Retinal Layer Measurement Using Curvature-Aligned OCT Segmentation
Find Innovative SolutionsGenerate Solutions
Solution Overview
Problem
Conventional methods struggle to accurately measure the thickness of the retinal nerve fiber layer in OCT images due to large changes in curvature and deformations caused by conditions like high myopia and ophthalmic diseases, leading to difficulties in identifying layer boundaries and requiring extensive efforts to enhance accuracy.
Innovation Solution
A method involving the detection of a reference boundary line, alignment of OCT images to a baseline, and use of a deep neural network for predicting retinal layer regions, followed by calculating and restoring boundary lines using graph theory-based optimization, effectively addressing curvature issues and enhancing segmentation accuracy.

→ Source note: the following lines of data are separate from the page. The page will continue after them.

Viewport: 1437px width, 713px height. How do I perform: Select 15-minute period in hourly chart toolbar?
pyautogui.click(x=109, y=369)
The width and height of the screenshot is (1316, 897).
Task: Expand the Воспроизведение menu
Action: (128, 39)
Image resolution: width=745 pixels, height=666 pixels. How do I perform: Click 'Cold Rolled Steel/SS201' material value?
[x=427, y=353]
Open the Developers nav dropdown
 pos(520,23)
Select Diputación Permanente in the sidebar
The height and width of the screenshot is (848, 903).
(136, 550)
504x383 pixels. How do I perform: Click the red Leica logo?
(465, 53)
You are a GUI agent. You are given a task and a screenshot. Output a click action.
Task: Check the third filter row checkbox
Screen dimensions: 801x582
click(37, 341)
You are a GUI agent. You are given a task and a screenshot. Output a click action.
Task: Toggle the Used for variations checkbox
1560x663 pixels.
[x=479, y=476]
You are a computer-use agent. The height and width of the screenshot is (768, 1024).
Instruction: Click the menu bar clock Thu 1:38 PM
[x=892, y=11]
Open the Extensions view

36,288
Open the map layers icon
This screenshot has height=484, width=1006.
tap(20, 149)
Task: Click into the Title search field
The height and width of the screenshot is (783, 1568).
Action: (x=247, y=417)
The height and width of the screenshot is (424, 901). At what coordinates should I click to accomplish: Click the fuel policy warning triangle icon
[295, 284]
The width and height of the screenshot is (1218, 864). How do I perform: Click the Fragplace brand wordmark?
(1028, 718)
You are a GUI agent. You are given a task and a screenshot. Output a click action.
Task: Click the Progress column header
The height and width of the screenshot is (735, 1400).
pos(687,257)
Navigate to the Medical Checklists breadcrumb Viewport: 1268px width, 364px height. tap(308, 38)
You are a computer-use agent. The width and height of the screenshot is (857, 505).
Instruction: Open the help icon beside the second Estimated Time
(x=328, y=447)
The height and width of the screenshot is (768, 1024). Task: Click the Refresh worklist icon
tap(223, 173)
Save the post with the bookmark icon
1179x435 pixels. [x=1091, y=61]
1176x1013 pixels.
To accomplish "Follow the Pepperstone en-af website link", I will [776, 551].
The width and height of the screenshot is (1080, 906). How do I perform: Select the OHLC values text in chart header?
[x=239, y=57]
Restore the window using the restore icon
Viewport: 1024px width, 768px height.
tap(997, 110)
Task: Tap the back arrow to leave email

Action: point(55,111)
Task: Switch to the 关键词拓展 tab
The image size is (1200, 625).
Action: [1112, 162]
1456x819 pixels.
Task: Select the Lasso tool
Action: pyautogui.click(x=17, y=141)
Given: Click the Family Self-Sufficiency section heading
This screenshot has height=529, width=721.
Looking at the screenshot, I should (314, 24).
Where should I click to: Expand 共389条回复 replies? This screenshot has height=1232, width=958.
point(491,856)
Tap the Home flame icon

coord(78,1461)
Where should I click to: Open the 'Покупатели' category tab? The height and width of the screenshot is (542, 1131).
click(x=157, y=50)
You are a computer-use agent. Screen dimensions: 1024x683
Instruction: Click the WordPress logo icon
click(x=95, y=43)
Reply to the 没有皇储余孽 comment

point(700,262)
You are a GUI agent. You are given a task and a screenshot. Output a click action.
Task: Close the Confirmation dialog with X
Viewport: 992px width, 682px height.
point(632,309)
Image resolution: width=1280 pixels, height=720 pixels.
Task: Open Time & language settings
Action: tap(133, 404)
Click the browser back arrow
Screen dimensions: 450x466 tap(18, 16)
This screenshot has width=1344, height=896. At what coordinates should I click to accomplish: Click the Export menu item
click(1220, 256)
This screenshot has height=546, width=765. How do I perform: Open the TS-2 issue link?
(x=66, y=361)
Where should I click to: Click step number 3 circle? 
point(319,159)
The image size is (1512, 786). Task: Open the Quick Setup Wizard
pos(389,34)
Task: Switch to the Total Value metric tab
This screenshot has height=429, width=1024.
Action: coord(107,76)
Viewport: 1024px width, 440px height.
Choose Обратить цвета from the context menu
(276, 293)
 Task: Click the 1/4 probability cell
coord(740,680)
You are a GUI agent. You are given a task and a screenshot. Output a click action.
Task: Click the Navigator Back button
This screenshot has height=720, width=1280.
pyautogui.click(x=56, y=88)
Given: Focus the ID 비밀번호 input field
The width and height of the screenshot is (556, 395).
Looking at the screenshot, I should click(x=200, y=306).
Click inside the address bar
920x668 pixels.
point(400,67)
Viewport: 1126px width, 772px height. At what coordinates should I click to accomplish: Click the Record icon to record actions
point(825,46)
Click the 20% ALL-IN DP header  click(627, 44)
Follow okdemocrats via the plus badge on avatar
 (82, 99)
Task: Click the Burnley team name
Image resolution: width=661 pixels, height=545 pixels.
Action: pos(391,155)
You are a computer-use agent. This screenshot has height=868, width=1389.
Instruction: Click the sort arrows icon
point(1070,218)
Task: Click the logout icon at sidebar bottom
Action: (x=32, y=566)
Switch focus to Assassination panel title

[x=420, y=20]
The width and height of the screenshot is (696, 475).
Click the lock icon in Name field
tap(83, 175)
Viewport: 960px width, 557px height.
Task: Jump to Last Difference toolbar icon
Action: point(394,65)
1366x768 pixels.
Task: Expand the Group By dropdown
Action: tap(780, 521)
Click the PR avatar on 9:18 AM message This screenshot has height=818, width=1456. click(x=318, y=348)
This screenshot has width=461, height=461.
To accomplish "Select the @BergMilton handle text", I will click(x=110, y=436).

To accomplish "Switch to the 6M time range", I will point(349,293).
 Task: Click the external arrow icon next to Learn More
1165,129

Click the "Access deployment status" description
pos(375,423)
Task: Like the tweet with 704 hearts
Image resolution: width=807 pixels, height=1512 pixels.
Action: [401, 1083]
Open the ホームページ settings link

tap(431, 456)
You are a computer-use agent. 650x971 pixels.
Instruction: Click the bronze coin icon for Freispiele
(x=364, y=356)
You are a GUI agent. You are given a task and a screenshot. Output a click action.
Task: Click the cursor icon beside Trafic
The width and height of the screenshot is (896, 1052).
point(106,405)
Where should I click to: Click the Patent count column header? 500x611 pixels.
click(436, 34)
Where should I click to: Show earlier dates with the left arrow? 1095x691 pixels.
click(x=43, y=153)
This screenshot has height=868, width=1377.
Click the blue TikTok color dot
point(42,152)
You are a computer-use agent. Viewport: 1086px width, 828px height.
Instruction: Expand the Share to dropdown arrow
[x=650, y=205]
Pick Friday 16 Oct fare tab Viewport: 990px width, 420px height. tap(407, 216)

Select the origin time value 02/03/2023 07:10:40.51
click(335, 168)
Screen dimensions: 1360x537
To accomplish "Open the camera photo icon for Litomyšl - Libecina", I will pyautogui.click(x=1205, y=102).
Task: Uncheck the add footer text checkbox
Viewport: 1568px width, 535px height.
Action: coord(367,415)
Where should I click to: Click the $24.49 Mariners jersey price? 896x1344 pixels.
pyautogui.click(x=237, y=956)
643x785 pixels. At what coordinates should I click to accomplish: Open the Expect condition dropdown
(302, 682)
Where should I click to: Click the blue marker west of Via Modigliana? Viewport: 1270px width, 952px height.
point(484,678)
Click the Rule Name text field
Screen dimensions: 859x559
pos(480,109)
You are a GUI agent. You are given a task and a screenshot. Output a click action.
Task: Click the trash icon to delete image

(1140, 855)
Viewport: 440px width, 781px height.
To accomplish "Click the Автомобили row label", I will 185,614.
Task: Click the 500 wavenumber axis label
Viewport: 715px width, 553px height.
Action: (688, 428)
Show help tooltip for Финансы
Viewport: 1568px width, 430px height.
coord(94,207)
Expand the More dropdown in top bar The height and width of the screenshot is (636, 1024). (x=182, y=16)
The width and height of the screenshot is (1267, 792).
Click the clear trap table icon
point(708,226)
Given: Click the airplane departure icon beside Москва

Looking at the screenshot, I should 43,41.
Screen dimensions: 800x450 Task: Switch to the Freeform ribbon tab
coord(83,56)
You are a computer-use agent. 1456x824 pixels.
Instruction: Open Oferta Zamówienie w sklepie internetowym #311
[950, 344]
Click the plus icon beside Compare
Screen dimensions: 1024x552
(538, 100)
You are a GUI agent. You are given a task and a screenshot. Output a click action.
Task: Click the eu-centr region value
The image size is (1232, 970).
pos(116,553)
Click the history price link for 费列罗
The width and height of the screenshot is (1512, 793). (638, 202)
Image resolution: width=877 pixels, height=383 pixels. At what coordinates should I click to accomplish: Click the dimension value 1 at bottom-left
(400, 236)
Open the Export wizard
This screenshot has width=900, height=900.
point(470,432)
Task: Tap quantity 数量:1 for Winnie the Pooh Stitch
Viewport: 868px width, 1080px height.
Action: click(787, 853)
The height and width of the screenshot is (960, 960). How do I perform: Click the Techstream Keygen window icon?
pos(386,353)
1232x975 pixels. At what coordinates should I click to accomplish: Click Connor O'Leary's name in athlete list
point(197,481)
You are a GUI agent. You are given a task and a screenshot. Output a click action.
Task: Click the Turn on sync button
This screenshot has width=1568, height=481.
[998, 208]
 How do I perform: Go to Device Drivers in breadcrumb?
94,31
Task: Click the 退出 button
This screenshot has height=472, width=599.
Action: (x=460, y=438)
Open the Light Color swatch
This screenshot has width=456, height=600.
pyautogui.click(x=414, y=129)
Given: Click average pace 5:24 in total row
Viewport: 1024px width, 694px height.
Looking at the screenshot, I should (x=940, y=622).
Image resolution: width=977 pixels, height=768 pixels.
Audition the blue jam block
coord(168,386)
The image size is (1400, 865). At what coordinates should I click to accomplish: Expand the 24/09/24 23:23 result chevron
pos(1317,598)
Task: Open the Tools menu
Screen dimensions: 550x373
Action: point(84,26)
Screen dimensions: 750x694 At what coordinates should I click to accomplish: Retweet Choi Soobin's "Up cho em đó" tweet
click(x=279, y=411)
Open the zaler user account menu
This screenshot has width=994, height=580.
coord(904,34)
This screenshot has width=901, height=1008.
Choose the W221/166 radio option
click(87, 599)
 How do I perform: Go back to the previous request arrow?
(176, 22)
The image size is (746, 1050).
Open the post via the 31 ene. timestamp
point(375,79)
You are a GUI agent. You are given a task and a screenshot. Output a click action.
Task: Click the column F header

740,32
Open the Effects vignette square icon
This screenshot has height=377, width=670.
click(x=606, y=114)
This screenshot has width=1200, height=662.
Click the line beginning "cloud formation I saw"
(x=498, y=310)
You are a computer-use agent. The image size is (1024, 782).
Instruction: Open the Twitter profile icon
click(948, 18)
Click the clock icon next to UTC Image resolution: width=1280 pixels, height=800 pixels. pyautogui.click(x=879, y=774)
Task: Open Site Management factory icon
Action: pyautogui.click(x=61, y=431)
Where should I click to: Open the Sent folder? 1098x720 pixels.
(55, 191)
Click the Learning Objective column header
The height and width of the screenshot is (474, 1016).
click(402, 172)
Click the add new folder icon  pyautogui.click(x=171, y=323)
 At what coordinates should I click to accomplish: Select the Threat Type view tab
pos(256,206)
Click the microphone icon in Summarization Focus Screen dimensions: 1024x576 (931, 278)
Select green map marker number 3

Engineering Contradictions & Design Principles
Engineering Contradiction Analysis
1Device complexity
If conventional brightness gradient methods are used to detect layer boundaries, then the measurement process is simple, but measurement precision deteriorates in images with large curvature changes
Solution Approach 1:
The patent applies image preprocessing steps including noise filtering and curvature correction before boundary detection. The method pre-processes the OCT image to reduce the impact of large curvatures and noise, creating an optimized input for subsequent boundary detection algorithms, thereby improving measurement precision without significantly increasing overall complexity
Solution Approach 2:
The patent introduces intermediate processing steps including curvature calculation and correction maps that act as mediators between the raw image and final boundary detection. These intermediate representations help transform the complex problem of detecting boundaries in highly curved regions into a more manageable process with improved accuracy
2Measurement precision
If multiple preconditions and rules are set to enhance boundary detection accuracy, then measurement precision improves, but device complexity increases
Solution Approach 1:
The patent dynamically adjusts detection parameters such as gradient thresholds and search window sizes based on local image characteristics like curvature and signal-to-noise ratio. This adaptive parameter adjustment allows the algorithm to maintain high precision across different retinal regions without requiring a complex fixed rule set for every possible scenario
Solution Approach 2:
The method employs dynamic adaptation where detection parameters and search strategies are adjusted in real-time based on local image features. The algorithm adapts its behavior to local curvature changes and noise levels, reducing the need for extensive pre-configured rules while maintaining high detection accuracy
3Measurement precision
If image preprocessing and alignment steps are added to handle curvature changes, then measurement precision improves, but processing time increases
Solution Approach 1:
The patent divides the retinal image into multiple regions based on curvature characteristics and processes each region with appropriate detection parameters. This segmentation allows parallel processing of different image regions and avoids applying computationally intensive preprocessing to all areas uniformly, thereby reducing overall processing time while maintaining precision where needed
Data Source
AI summary
A method of measuring a retinal layer includes obtaining an OCT layer image of a retina, detecting a reference boundary line indicating a retinal layer in the obtained OCT image, obtaining an aligned OCT image by aligning a vertical position of each column of the OCT image so that the detected reference boundary line becomes a baseline, predicting retinal layer regions from the aligned OCT image, calculating boundary lines between the predicted retinal layer regions, and restoring the calculated boundary lines to positions of the boundary lines of the retinal layer of the original OCT image by aligning the vertical positions of the calculated boundary lines of the retinal layer for each column so that the baseline becomes the reference boundary line again.